**What you are asked to do**
Quote the lines below exactly, from the one that holds "Where should I click to: Focus" through the final line of the records, and only those.
Dataset records START
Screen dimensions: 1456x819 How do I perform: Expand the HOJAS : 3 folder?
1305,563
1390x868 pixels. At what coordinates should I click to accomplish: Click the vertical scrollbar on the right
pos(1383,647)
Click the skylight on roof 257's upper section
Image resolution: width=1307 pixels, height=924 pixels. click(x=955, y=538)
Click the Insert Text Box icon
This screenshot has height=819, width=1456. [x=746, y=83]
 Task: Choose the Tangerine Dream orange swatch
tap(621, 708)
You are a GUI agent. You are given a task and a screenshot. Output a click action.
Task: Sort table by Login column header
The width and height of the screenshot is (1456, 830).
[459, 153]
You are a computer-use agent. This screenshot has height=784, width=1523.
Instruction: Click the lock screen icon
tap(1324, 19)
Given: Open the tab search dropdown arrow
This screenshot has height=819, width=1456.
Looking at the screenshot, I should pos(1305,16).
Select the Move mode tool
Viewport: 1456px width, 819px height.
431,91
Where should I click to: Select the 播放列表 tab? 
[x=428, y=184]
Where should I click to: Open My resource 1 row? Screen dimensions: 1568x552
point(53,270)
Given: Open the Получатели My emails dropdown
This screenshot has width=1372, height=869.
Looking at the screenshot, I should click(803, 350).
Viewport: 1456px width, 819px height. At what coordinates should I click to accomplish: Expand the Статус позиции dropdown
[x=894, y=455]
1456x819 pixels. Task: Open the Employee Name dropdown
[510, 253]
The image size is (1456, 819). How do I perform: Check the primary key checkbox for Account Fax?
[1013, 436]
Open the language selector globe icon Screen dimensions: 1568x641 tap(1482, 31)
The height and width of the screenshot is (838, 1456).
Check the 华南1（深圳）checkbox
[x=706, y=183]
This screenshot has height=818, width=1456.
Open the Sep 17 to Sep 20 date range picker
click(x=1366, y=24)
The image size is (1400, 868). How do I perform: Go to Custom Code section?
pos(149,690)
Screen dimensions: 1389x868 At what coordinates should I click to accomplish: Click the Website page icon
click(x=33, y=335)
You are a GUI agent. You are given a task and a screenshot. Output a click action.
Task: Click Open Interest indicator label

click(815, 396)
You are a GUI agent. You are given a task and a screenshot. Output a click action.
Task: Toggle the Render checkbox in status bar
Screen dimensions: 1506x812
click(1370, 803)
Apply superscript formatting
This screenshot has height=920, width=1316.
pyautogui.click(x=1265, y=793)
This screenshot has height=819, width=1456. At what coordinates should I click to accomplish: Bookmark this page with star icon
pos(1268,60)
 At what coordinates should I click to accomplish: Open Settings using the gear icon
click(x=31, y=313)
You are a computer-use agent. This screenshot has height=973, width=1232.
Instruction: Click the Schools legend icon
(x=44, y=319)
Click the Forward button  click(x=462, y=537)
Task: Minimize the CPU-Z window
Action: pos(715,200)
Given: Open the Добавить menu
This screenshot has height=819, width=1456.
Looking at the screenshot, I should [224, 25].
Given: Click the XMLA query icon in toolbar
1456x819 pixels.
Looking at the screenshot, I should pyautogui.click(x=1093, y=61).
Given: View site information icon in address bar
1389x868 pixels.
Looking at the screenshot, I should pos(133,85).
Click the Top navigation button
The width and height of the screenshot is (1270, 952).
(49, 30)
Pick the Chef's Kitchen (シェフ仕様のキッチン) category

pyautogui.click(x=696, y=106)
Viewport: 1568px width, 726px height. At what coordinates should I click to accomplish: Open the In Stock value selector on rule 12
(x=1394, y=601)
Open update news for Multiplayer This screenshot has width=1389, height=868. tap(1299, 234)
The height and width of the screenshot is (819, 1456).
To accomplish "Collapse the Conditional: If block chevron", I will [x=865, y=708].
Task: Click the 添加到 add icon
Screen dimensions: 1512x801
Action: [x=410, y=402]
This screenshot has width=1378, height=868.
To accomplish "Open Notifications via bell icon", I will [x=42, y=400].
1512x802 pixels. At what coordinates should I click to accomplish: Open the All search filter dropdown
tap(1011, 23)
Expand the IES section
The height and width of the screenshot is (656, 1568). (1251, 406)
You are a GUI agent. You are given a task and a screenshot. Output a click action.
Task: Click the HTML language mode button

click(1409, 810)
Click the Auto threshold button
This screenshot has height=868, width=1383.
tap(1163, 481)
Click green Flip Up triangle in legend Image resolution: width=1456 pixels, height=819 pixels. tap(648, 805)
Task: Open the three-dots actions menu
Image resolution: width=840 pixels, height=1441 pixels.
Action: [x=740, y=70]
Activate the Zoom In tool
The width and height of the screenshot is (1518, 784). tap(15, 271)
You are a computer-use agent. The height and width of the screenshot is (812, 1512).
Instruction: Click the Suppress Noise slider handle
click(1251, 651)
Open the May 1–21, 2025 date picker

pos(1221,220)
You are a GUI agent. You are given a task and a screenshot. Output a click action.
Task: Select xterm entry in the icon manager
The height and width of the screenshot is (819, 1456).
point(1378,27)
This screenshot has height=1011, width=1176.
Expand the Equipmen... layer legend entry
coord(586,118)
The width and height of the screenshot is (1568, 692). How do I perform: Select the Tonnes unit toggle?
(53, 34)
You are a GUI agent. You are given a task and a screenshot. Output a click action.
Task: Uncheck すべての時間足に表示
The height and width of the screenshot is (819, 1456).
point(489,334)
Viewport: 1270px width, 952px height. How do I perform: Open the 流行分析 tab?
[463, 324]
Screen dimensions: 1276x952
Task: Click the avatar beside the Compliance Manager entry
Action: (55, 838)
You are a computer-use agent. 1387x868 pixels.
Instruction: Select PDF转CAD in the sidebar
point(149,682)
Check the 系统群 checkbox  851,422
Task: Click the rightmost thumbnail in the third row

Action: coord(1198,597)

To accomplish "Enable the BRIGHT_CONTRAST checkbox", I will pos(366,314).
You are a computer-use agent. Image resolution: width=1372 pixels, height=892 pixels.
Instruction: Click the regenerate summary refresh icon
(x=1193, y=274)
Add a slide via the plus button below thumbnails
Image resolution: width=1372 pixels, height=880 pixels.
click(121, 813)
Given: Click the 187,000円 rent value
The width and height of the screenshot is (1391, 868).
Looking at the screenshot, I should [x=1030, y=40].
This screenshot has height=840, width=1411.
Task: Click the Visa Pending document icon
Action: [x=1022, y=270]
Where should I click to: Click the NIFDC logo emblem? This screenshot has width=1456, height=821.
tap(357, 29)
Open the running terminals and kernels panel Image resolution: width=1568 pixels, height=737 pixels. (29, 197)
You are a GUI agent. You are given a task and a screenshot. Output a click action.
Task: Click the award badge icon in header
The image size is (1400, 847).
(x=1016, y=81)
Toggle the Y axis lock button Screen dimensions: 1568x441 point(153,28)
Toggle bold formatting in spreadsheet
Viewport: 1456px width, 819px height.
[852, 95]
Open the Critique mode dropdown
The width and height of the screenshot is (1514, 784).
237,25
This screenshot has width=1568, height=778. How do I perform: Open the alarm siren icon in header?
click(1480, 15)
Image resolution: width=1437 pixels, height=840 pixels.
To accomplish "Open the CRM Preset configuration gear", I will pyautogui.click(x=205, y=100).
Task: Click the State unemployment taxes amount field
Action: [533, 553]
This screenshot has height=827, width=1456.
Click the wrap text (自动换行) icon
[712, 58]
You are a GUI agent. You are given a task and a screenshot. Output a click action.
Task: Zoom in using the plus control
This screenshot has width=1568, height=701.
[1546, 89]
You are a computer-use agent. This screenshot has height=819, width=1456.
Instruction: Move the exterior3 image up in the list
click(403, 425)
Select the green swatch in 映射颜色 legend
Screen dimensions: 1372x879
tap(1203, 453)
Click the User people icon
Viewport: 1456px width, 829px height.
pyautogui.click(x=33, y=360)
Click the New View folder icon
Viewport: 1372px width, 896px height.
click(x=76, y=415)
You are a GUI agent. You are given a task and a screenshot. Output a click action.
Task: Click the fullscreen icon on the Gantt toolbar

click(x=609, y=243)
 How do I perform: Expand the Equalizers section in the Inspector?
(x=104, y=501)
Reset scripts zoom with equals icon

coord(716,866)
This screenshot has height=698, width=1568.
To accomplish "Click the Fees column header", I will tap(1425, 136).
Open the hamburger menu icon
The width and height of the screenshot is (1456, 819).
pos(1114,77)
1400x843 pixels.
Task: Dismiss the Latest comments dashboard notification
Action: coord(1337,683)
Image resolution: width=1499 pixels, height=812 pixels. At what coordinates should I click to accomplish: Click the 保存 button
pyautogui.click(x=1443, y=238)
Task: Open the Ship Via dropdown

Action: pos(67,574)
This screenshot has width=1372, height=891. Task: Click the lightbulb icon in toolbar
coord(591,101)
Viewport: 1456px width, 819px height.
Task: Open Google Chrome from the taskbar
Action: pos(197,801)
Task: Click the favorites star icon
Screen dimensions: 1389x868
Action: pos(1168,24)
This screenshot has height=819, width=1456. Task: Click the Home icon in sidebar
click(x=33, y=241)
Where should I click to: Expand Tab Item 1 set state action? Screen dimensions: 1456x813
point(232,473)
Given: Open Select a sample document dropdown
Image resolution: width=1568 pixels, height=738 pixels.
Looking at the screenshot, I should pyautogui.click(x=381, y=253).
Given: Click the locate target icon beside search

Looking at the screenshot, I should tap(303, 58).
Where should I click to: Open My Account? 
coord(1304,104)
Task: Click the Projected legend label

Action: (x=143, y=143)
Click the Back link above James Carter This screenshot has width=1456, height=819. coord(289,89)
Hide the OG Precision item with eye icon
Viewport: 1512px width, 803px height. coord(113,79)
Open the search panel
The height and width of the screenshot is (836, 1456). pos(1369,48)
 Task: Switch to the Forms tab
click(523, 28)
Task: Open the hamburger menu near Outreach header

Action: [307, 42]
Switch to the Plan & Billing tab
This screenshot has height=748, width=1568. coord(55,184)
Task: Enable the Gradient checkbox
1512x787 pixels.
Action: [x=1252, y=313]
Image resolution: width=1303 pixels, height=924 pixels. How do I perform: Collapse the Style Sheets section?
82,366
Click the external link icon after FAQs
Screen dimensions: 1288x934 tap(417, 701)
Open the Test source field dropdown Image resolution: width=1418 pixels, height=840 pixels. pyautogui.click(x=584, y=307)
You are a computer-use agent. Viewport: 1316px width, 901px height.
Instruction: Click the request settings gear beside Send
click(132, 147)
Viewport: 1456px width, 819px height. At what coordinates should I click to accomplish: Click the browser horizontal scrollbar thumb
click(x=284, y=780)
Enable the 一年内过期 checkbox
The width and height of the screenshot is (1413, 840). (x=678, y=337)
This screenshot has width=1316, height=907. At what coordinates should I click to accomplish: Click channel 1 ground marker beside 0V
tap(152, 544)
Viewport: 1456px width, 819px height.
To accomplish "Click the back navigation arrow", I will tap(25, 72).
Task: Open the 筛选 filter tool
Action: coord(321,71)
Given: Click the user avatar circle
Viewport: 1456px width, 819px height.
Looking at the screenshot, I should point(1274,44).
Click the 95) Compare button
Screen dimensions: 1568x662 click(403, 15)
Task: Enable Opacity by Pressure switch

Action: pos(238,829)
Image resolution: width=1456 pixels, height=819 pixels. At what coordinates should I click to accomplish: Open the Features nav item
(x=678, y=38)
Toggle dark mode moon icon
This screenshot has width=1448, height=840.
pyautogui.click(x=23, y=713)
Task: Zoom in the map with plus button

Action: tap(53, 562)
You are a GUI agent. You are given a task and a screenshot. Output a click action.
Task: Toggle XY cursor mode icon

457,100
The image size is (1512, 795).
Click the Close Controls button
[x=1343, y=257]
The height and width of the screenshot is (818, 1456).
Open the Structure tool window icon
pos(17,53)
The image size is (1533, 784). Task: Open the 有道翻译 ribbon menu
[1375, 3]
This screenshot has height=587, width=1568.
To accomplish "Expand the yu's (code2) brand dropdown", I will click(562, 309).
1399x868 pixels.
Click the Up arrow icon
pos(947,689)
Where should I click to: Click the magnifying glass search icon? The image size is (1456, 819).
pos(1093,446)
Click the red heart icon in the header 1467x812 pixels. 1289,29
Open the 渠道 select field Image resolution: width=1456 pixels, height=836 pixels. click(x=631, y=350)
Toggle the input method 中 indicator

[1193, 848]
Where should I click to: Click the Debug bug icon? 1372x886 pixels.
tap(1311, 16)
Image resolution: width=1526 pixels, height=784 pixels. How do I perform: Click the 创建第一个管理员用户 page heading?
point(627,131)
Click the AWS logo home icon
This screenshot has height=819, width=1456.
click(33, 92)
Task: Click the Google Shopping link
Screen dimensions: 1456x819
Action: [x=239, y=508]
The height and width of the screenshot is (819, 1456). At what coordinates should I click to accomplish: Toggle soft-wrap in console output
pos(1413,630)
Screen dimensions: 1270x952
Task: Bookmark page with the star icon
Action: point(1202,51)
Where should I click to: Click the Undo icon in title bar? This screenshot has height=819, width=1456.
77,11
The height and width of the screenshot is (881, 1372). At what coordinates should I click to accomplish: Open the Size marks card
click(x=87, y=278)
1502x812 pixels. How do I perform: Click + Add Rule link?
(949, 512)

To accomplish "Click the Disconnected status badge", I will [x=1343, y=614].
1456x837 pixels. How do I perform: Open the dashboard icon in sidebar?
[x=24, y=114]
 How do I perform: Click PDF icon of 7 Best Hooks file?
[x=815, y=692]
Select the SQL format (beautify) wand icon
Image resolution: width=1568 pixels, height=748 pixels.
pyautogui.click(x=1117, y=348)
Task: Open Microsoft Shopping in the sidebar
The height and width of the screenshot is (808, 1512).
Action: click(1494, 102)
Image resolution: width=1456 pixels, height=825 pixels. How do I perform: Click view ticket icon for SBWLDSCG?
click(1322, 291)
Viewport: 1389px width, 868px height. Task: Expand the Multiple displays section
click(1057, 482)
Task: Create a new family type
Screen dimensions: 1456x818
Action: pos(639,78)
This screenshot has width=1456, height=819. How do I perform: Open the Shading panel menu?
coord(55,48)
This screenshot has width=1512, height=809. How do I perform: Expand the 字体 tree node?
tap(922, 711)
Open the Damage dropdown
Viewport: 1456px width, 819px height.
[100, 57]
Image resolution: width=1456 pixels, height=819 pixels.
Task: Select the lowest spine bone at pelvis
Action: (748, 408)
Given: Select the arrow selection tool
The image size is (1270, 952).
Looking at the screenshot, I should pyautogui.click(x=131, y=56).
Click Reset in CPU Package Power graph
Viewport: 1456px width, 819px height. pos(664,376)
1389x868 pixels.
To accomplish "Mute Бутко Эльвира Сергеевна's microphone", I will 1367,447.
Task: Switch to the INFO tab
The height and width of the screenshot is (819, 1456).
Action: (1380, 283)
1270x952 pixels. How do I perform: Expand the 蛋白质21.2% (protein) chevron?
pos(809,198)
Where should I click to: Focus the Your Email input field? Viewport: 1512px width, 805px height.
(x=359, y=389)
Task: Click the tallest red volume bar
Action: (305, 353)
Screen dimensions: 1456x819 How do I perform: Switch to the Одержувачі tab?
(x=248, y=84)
Dataset records END
**Solution**
Where should I click to: Focus the Your Email input field? Viewport: 1512px width, 805px height.
(x=359, y=389)
Task: Click the tallest red volume bar
Action: (305, 353)
Screen dimensions: 1456x819 How do I perform: Switch to the Одержувачі tab?
(x=248, y=84)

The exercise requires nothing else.